§ **Opdrachten**:
A. Zet de alinea die begint met "3.3. Gedaagde heeft aangevoerd" uit het fragment over de vogelpestmaatregel om in een korte lijst met de belangrijkste feiten.
B. Geef uit het fragment over de vogelpestmaatregel letterlijk het stuk terug dat begint met "Gedaagde voert gemotiveerd" en doorloopt tot en met "toepassing te laten.".

§ **Tekstfragment**:

______

Gedaagde voert gemotiveerd verweer dat hierna, voorzover nodig, zal worden besproken.
3. De beoordeling van het geschil
3.1. Aan de voorzieningenrechter komt niet de bevoegdheid toe gedaagde te bevelen de maatregel in te trekken. De primaire vordering is dan ook niet toewijsbaar. De voorzieningenrechter begrijpt de subsidiaire vordering van eisers aldus dat zij vorderen dat gedaagde zal worden bevolen de Tijdelijke regeling jegens hen buiten toepassing te laten.
3.2. Ter beoordeling is de vraag of de Minister in redelijkheid heeft kunnen besluiten tot het uitvaardigen van voormelde Tijdelijke maatregel. Daartoe zal moeten worden onderzocht of de Minister bij de totstandkoming en de uitvoering van het besluit onmiskenbaar onrechtmatig handelen kan worden verweten, gelet op de wederzijdse belangen. Het gaat daarbij enerzijds om het voorkomen van het uitbreken van vogelpest met de, zoals in het recente verleden ervaren, grote maatschappelijke en economische schade, naast het veroorzaakte leed door het ruimen van grote aantallen dieren. Anderzijds gaat het om de financiële belangen van de pluimveehouders en de belangen die het welzijn van de dieren met zich brengt. Daarbij hebben eisers benadrukt dat de pluimveehouders schade lijden en schade dreigen te lijden. Bovendien wijzen zij erop dat het ophokken van grote aantallen pluimvee kannibalisme onder deze dieren bevordert.
3.3. Gedaagde heeft aangevoerd dat hij bij zijn beslissing om het advies van de deskundigen over te nemen alle relevante belangen, waaronder sociaal-economische factoren en het welzijn van dieren, heeft afgewogen. Hij heeft bij zijn besluit onder meer in aanmerking genomen dat de deskundigen een verhoogd risico op besmetting hebben vastgesteld, dat er – in tegenstelling tot hetgeen eisers hebben gesteld – in drie Duitse Bundesländer een vergelijkbare regeling van kracht is en dat in het licht van de ernstige uitbraak van vogelgriep in 2003 het zekere voor het onzekere moest worden genomen. De beslissing werd bovendien door de Tweede Kamer gesteund.

______

§ **Opgeslagen items**:
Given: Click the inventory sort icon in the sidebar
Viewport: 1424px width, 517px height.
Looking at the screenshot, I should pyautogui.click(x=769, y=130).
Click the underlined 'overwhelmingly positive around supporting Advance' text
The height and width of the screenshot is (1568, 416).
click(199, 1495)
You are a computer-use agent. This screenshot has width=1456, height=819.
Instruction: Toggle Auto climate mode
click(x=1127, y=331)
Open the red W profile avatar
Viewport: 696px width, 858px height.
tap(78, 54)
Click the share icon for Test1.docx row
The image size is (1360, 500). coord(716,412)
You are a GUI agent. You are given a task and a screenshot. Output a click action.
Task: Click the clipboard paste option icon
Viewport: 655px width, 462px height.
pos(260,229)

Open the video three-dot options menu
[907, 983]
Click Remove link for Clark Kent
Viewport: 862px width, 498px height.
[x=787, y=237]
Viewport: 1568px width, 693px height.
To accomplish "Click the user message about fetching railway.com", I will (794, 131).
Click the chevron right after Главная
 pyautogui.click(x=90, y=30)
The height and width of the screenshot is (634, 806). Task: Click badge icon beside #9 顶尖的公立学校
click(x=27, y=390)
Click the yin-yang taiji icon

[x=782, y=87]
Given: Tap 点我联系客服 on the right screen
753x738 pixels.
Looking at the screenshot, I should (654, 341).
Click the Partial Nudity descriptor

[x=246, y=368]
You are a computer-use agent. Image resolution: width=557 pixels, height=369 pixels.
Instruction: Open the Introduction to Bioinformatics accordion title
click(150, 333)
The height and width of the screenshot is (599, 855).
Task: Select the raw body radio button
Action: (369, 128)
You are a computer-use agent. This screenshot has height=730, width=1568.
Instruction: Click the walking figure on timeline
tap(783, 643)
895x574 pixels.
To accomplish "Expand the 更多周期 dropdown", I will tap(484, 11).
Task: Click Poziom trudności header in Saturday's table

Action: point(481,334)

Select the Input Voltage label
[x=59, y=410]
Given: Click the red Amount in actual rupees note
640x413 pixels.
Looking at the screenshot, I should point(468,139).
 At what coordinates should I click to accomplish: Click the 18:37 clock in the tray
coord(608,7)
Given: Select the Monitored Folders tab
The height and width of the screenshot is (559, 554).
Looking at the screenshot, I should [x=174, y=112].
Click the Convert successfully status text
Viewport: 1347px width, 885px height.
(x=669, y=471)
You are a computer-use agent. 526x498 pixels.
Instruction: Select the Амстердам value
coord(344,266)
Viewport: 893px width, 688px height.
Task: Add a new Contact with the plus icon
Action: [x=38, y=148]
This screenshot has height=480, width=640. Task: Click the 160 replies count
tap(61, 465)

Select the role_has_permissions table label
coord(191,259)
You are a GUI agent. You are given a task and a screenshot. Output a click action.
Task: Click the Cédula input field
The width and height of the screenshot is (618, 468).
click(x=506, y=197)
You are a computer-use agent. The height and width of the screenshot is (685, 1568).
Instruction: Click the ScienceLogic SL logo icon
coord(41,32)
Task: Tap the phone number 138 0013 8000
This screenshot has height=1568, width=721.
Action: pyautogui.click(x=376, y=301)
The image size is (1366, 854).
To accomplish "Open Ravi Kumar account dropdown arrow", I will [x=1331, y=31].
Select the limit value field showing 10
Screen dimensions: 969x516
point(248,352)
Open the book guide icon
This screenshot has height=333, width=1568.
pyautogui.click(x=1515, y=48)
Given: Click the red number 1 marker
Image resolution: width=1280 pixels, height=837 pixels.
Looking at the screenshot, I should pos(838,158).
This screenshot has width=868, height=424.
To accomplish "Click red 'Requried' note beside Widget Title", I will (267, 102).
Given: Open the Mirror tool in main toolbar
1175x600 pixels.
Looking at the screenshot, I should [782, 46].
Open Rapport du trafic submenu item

______

§ **Verwachte antwoorden**:
A.
- Gedaagde nam het advies van de deskundigen over en woog daarbij alle relevante belangen af, waaronder sociaal-economische factoren en het welzijn van dieren.
- De deskundigen hadden een verhoogd risico op besmetting vastgesteld.
- Anders dan eisers stelden, geldt in drie Duitse Bundesländer een vergelijkbare regeling.
- Gezien de ernstige uitbraak van vogelgriep in 2003 moest het zekere voor het onzekere worden genomen.
- De Tweede Kamer steunde de beslissing.

B.
Gedaagde voert gemotiveerd verweer dat hierna, voorzover nodig, zal worden besproken.
3. De beoordeling van het geschil
3.1. Aan de voorzieningenrechter komt niet de bevoegdheid toe gedaagde te bevelen de maatregel in te trekken. De primaire vordering is dan ook niet toewijsbaar. De voorzieningenrechter begrijpt de subsidiaire vordering van eisers aldus dat zij vorderen dat gedaagde zal worden bevolen de Tijdelijke regeling jegens hen buiten toepassing te laten.